Larry Penner just doesn’t get it (“Security higher priority than MTA expansion”).
I was just called back to my work location in Brooklyn. I take the Lexington Ave. line.
Any lack of security on the subway plays absolutely no role in my decision to take the subway. I take it because the alternative, driving, is prohibitively expensive and I cannot handle the grinding traffic.
The author proposes a plan to put security cameras on every train and in every station. He states funds must be allocated. Curiously missing from the author’s proposal is the cost, and how it will be paid.
When the author excoriates Cuomo and Hochul and whomever for an unrealistically expensive project he provides detailed cost analysis. Since the author is in favor of a likely prohibitively expensive project (security camera installation can range from $200 to $1200 per camera), no pesky details matter.

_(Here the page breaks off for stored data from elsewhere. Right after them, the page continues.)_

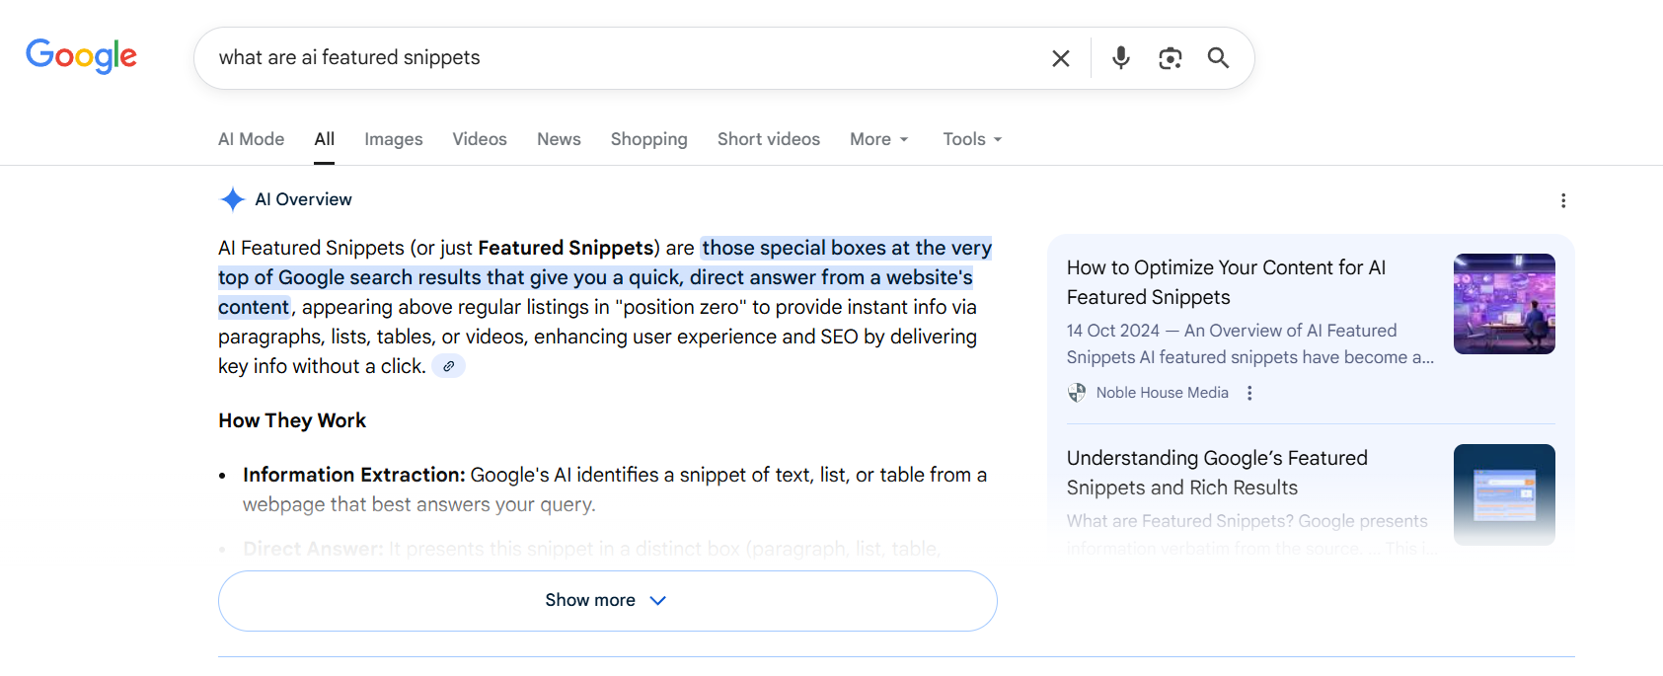
Task: Open Noble House Media result options
Action: (x=1249, y=393)
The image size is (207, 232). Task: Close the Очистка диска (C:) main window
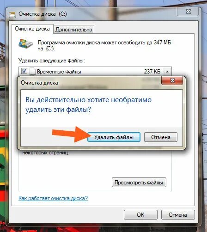tap(188, 12)
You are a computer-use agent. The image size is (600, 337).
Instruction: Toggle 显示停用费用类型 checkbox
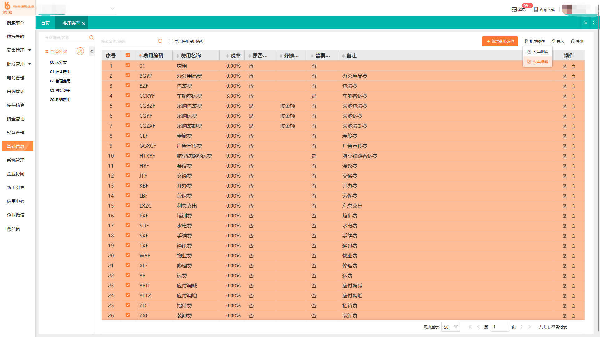click(x=171, y=41)
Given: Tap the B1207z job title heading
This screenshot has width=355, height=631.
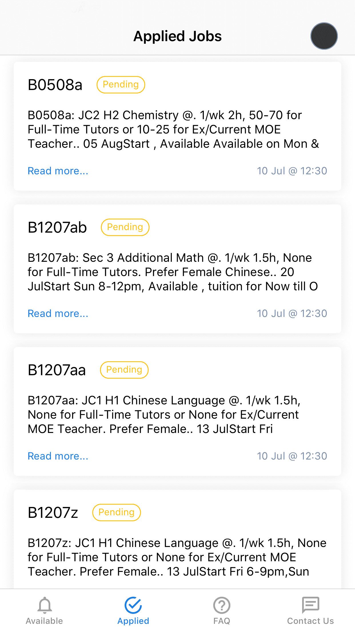Looking at the screenshot, I should tap(53, 513).
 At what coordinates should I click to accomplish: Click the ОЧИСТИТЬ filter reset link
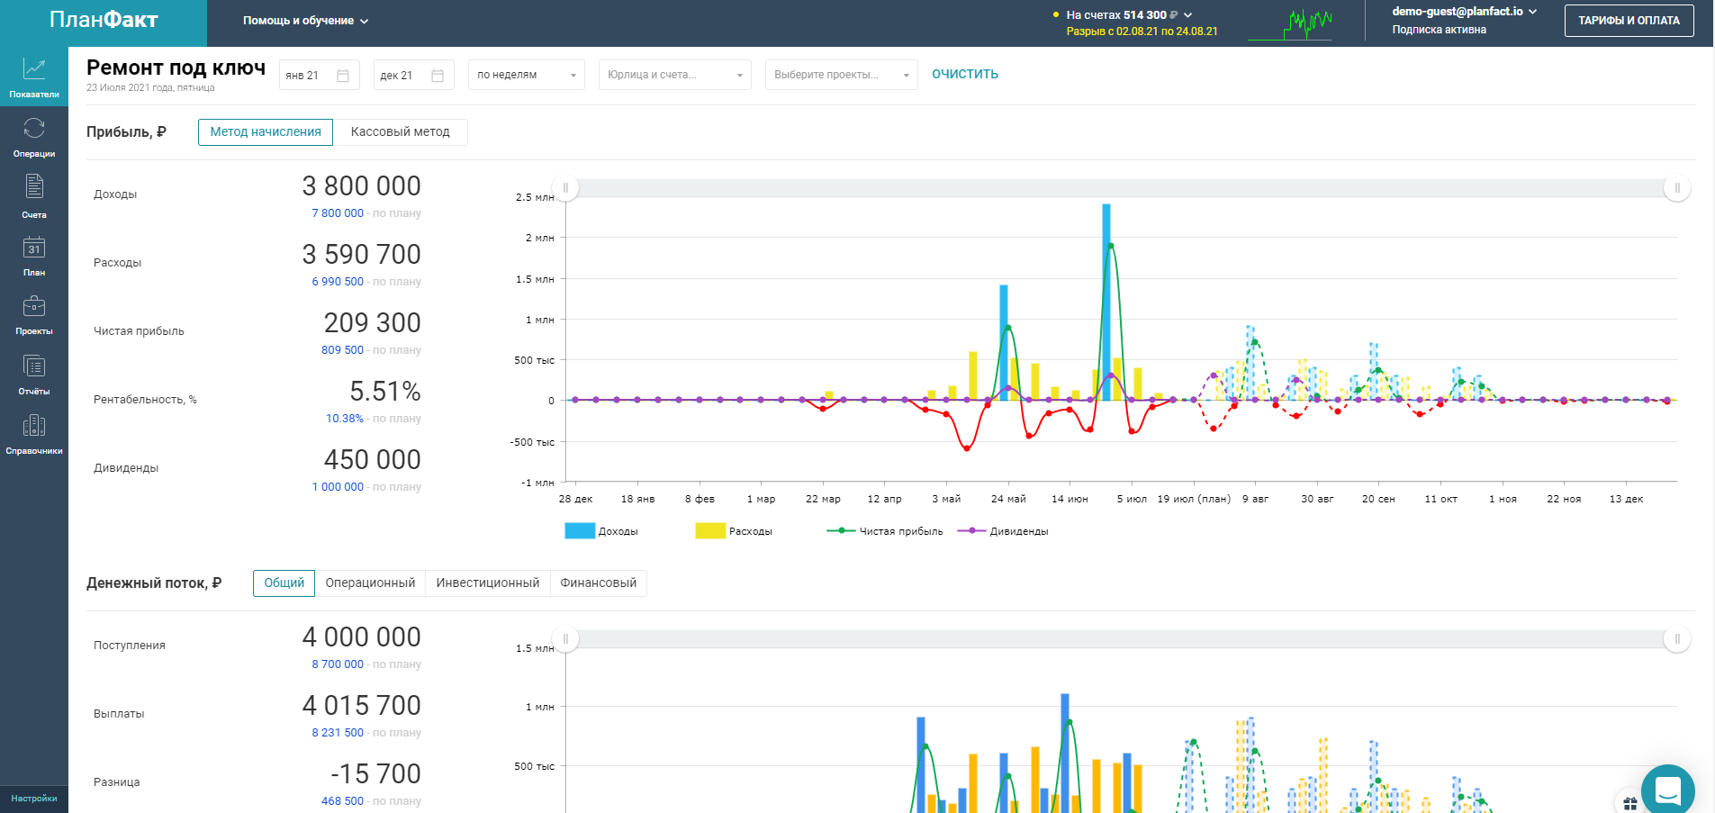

The author is against any system expansion until all the NYCTA’s equipment is brought to a state of good repair. Fair enough.
Yet in an opinion piece on these very pages on April 12, 2021, the author is in favor of spending millions of dollars to reopen a long-dormant passageway (“Reopen underground passage from Penn to 34th Street”).
So which is it? The author cites “security concerns” that closed this passageway. The security concerns was the brutal rape and robbery of a woman that took place in the passageway in 1991. So which is it? Is security a concern for the author, or does security not matter because the author is in favor of this project? In a July 9, 2021 opinion piece in “Mass Transit” magazine, the author writes “[w]hy not extend the NYC Transit #6 subway line beyond the Pelham Bay Park Station terminal to directly into Co-Op City?” Disregarding the fact that Co-op City in the Bronx is a huge, sprawling complex and the number of stations needed to adequately service Co-op City is horrifically expensive, again, which is it? No expansion or expansion?
The author is in favor of “service at a reasonable price.” Yet in an opinion piece on these very pages on August 6, 2018: “MTA fare hikes needed.” Which is it?
Two other points are missed in the author’s latest opinion piece. First, as horrific as the underground attack was, it is an anomaly. How many subway trips are made without incident every day, month, and year? And a crucial point the author misses: the vast majority of the subway fleet is air-conditioned. Having ridden the subway when approximately 10% of the fleet was air-conditioned I approve.
But unlike the “old days” windows on the subway can open only a crack. On many lines on the IND and BMT doors between cars are locked for safety concerns. So in the one in ten thousand chance a lunatic releases toxic and/or deadly gas on a car, it is impossible to achieve ventilation and/or flee the car.
Does the author look at his other opinion pieces? Doesn’t he realize how much they contradict each other? Doesn’t he take any pride in them? Apparently not.